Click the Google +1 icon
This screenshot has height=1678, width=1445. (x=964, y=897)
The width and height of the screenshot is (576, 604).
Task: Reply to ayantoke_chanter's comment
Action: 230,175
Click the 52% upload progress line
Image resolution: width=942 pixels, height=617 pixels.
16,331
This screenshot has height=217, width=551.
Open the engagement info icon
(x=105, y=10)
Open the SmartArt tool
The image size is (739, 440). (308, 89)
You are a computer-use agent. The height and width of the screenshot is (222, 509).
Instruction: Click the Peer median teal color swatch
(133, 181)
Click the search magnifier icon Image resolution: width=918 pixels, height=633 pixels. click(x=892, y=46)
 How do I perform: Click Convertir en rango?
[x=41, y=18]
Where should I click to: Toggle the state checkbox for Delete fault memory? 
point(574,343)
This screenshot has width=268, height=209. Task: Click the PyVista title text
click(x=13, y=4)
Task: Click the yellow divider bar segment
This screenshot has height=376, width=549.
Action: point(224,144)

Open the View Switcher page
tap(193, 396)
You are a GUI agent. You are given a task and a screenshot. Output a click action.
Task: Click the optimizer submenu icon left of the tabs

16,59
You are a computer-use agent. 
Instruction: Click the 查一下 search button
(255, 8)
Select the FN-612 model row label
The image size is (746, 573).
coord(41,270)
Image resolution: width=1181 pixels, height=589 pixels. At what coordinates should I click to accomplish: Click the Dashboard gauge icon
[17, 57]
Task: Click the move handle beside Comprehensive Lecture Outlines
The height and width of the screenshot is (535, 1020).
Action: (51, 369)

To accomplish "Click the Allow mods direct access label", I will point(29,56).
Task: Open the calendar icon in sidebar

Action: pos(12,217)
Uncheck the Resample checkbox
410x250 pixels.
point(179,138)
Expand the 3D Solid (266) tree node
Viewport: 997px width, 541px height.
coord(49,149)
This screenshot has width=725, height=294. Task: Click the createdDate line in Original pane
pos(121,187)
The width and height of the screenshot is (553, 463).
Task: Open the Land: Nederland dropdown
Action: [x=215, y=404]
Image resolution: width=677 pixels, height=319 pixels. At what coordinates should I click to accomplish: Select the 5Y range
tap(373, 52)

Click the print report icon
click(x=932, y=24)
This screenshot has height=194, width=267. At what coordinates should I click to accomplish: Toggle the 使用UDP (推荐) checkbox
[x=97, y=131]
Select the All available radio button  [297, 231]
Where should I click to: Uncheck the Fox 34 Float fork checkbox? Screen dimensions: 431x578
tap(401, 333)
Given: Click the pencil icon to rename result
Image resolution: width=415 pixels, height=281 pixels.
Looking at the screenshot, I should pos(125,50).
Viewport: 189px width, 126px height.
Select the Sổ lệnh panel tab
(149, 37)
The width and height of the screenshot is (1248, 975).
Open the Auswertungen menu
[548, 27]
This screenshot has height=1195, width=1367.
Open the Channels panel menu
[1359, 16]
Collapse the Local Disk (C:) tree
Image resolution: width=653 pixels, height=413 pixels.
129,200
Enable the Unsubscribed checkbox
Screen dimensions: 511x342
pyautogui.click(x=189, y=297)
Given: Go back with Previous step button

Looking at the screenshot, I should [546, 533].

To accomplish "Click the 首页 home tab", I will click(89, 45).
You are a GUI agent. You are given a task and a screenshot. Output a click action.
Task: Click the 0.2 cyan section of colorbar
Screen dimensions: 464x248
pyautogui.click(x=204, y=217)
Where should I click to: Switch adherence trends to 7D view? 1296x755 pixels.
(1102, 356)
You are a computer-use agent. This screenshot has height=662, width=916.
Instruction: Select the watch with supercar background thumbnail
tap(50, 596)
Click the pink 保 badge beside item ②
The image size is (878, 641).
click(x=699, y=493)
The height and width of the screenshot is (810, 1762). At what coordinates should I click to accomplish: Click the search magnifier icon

Problem description »
The whole of the data above must be given again, unaltered and complete.

Result of the task »
Click the Google +1 icon
This screenshot has height=1678, width=1445. (x=964, y=897)
The width and height of the screenshot is (576, 604).
Task: Reply to ayantoke_chanter's comment
Action: 230,175
Click the 52% upload progress line
Image resolution: width=942 pixels, height=617 pixels.
16,331
This screenshot has height=217, width=551.
Open the engagement info icon
(x=105, y=10)
Open the SmartArt tool
The image size is (739, 440). (308, 89)
You are a computer-use agent. The height and width of the screenshot is (222, 509).
Instruction: Click the Peer median teal color swatch
(133, 181)
Click the search magnifier icon Image resolution: width=918 pixels, height=633 pixels. click(x=892, y=46)
 How do I perform: Click Convertir en rango?
[x=41, y=18]
Where should I click to: Toggle the state checkbox for Delete fault memory? 
point(574,343)
This screenshot has width=268, height=209. Task: Click the PyVista title text
click(x=13, y=4)
Task: Click the yellow divider bar segment
This screenshot has height=376, width=549.
Action: point(224,144)

Open the View Switcher page
tap(193, 396)
You are a GUI agent. You are given a task and a screenshot. Output a click action.
Task: Click the optimizer submenu icon left of the tabs

16,59
You are a computer-use agent. 
Instruction: Click the 查一下 search button
(255, 8)
Select the FN-612 model row label
The image size is (746, 573).
coord(41,270)
Image resolution: width=1181 pixels, height=589 pixels. At what coordinates should I click to accomplish: Click the Dashboard gauge icon
[17, 57]
Task: Click the move handle beside Comprehensive Lecture Outlines
The height and width of the screenshot is (535, 1020).
Action: (51, 369)

To accomplish "Click the Allow mods direct access label", I will point(29,56).
Task: Open the calendar icon in sidebar

Action: pos(12,217)
Uncheck the Resample checkbox
410x250 pixels.
point(179,138)
Expand the 3D Solid (266) tree node
Viewport: 997px width, 541px height.
coord(49,149)
This screenshot has width=725, height=294. Task: Click the createdDate line in Original pane
pos(121,187)
The width and height of the screenshot is (553, 463).
Task: Open the Land: Nederland dropdown
Action: [x=215, y=404]
Image resolution: width=677 pixels, height=319 pixels. At what coordinates should I click to accomplish: Select the 5Y range
tap(373, 52)

Click the print report icon
click(x=932, y=24)
This screenshot has height=194, width=267. At what coordinates should I click to accomplish: Toggle the 使用UDP (推荐) checkbox
[x=97, y=131]
Select the All available radio button  [297, 231]
Where should I click to: Uncheck the Fox 34 Float fork checkbox? Screen dimensions: 431x578
tap(401, 333)
Given: Click the pencil icon to rename result
Image resolution: width=415 pixels, height=281 pixels.
Looking at the screenshot, I should pos(125,50).
Viewport: 189px width, 126px height.
Select the Sổ lệnh panel tab
(149, 37)
The width and height of the screenshot is (1248, 975).
Open the Auswertungen menu
[548, 27]
This screenshot has height=1195, width=1367.
Open the Channels panel menu
[1359, 16]
Collapse the Local Disk (C:) tree
Image resolution: width=653 pixels, height=413 pixels.
129,200
Enable the Unsubscribed checkbox
Screen dimensions: 511x342
pyautogui.click(x=189, y=297)
Given: Go back with Previous step button

Looking at the screenshot, I should [546, 533].

To accomplish "Click the 首页 home tab", I will click(89, 45).
You are a GUI agent. You are given a task and a screenshot. Output a click action.
Task: Click the 0.2 cyan section of colorbar
Screen dimensions: 464x248
pyautogui.click(x=204, y=217)
Where should I click to: Switch adherence trends to 7D view? 1296x755 pixels.
(1102, 356)
You are a computer-use agent. This screenshot has height=662, width=916.
Instruction: Select the watch with supercar background thumbnail
tap(50, 596)
Click the pink 保 badge beside item ②
The image size is (878, 641).
click(x=699, y=493)
The height and width of the screenshot is (810, 1762). At what coordinates should I click to accomplish: Click the search magnifier icon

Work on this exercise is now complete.